Âşık Remzâni |
Gelecek Zamana Haykırış:
“Acaba Bana Gelecekte Yardım Edecek Biri Var mı?” Aşure ve Kerbelâ BU YAZIDA Aşureyi anlatmayacağım, onu zaten
biliyorsunuz, Alevi-Bektaşilerin matem orucu tutma ve aşure yapmalarına neden
teşkil eden Hüseyin’i anlatmaya çalışacağım. Başı Âdem’le başlayan ve sonu sonsuzluğa kadar devam eden ve
edecek olan bir süreç. Bu süreç içerisinde pek çok nebi ve veli gelip
geçmiştir. Ancak, bayrağı taşıyanların sayısı sanıldığı kadar fazla değildir. Başlangıçtan itibaren elden ele dolaşıp, insanlığın eline geçen
ve şimdi de Hüseyin’in elinde olan bu bayrağın varisidir Hüseyin. Hüseyin, Yezit’in alçaklık yapması nedeni ile ona savaş açmış ve
bu acı olaya sebebiyet vermiş bir politikacı kesinlikle değildir. Hüseyin’de “Her ay Muharrem, her gün Aşure ve her yer Kerbelâ”

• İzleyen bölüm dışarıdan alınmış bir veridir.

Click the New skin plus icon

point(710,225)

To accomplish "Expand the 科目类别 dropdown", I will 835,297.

şiarıyla bu bayrağı elden ele emanet ederek insanların rehberlerine ve
insanlık tarihinde adaletten ve eşitlikten yana olan tüm özgür insanlara teslim
etmiştir. İşte bilerek ölüme gitmesine rağmen, bu bayrağı tüm insanlığa
bırakmak için son anda, gelecek zamana haykırır; “Acaba bana gelecekte
yardım edecek biri var mı?” İnsanlık tarihinde ne yazık ki yardım edecek
kişi sayısı çok fazla değildir. Şehit, bütün varlığını bir yerde hepimizin kutsallığın kaynağı
olduğuna inandığı bir kutsal ideal uğruna feda eden kimsedir. Çünkü o artık bir insan, bir şahıs, bir fert değil, kendisini
fikri uğruna feda eden bir varlık olduğu için bir ekoldür insanlık tarihinde…

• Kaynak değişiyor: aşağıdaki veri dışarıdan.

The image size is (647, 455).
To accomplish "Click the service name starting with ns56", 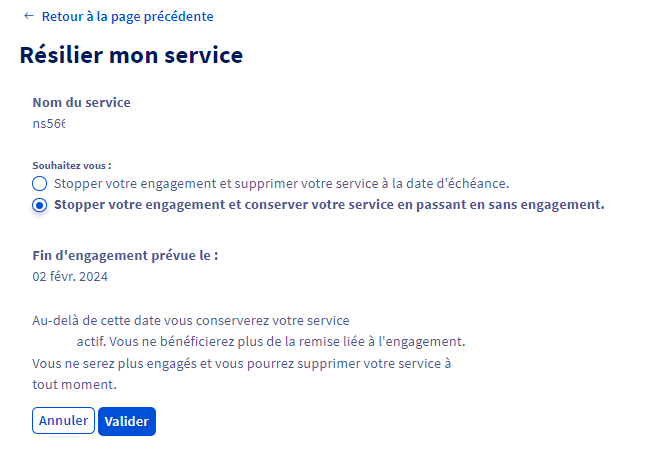I will click(56, 124).
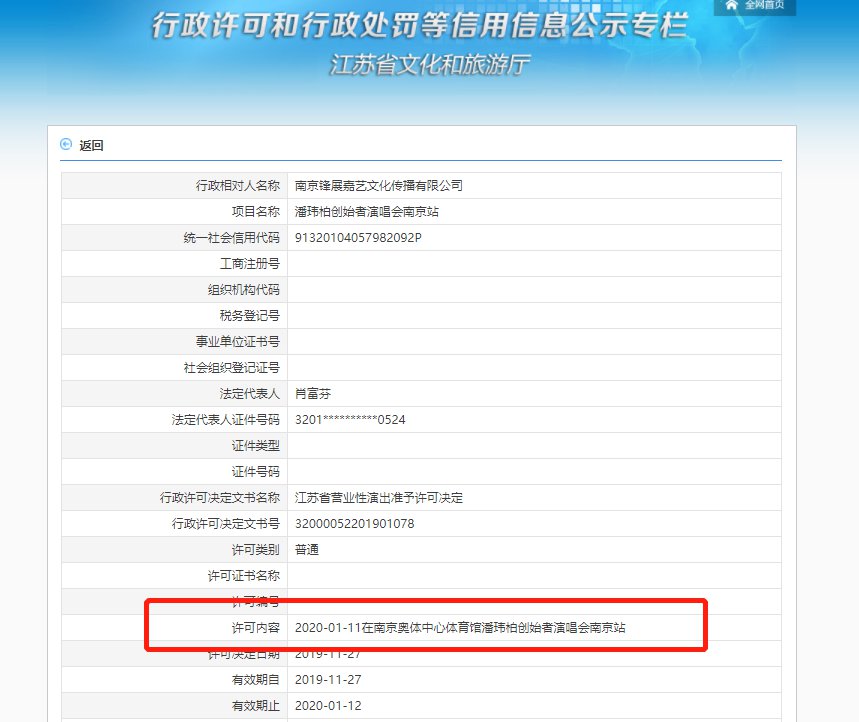Select 许可类别 value 普通
859x722 pixels.
pos(306,549)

Bu nedenledir ki biz Hüseyin’in şahsında Ali’nin oğlu olan özel bir şahıs
olarak bilmeyiz. Hüseyin adaletin, özgürlüğün, insan haklarının, sevginin,
güzelliğin ve aşkın adıdır. Hüseyin “Hikmet sırrı bize gizli kalmaz, bana açık olanı siz
bilemezsiniz” diyordu. Belki de Kerbelâ olayının sırrı bu küçük cümlecikte.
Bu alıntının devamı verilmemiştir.